Map<V, Long> counts = map.values().stream()
    .collect(Collectors.groupingBy(
        Function.identity(), Collectors.counting()));

And then filter the stream of entries of the original map, retaining the elements that have a count larger than 1, and create a new map from that:

Map<K, V> result = map.entrySet().stream()
    .filter(e -> counts.get(e.getValue()) > 1)
    .collect(Collectors.toMap(Entry::getKey, Entry::getValue));

Here is an example:

import java.util.HashMap;
import java.util.Map;
import java.util.Map.Entry;
import java.util.function.Function;
import java.util.stream.Collectors;

public class RetainFrequentValues
{
    public static void main(String[] args)
    {
        Map<Integer, String> map = new HashMap<Integer, String>();
        map.put(1, "abc");
        map.put(2, "def");
        map.put(3, "mno");
        map.put(4, "abc");
        map.put(5, "ijk");
        map.put(6, "abc");

        // For testing
        map.put(7, "def");

        Map<Integer, String> result = retainFrequentValues(map);
        result.entrySet().forEach(System.out::println);
    }

    private static <K, V> Map<K, V> retainFrequentValues(Map<K, V> map)
    {
        Map<V, Long> counts = map.values().stream()
            .collect(Collectors.groupingBy(
                Function.identity(), Collectors.counting()));
        Map<K, V> result = map.entrySet().stream()
            .filter(e -> counts.get(e.getValue()) > 1)
            .collect(Collectors.toMap(Entry::getKey, Entry::getValue));
        return result;
    }

}

2 Comments

Would this work for a Hashmap with String values?

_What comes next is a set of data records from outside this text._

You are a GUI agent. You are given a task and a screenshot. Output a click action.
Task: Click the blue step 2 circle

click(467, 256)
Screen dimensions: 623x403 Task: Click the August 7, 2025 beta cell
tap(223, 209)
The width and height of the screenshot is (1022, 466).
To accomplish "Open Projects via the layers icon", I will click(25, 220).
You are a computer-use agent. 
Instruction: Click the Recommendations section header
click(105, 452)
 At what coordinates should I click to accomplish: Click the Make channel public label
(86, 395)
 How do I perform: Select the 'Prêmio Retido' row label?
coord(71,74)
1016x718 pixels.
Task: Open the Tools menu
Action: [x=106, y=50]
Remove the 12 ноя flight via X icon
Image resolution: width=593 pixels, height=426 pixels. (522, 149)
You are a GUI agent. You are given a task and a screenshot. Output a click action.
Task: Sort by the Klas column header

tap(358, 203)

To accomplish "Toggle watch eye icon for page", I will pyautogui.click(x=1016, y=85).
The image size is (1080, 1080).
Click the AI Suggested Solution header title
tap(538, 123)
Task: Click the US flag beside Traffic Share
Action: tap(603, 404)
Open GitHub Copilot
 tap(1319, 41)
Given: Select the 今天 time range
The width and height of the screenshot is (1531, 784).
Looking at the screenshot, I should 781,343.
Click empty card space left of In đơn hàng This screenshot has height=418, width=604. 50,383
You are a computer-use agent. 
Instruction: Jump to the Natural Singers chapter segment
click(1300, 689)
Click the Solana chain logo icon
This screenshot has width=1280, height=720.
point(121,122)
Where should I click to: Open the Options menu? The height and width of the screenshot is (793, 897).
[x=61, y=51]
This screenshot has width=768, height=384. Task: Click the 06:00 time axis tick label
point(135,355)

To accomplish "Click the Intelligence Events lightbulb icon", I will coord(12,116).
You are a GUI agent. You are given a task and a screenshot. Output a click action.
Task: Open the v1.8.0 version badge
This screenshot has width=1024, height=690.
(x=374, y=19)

Would only need to change the Long for a String?
The method is independent of the key- and value type.
0

Leveraging Google's Guava collection:

Import:

import com.google.common.collect.HashMultiset;
import com.google.common.collect.Maps;

Usage:

Map<Integer, String> map = new HashMap<>();
map.put(1, "abc");
map.put(2, "def");
map.put(3, "mno");
map.put(4, "abc");
map.put(5, "ijk");
map.put(6, "abc");

HashMultiset<String> ms = HashMultiset.create();
ms.addAll(map.values());
ms.removeIf(e -> ms.count(e) == 1);

Map<Integer, String> result = Maps.filterValues(map, ms::contains);

The result: {1=abc, 4=abc, 6=abc}

If Guava is not an option, please see one of the answers above.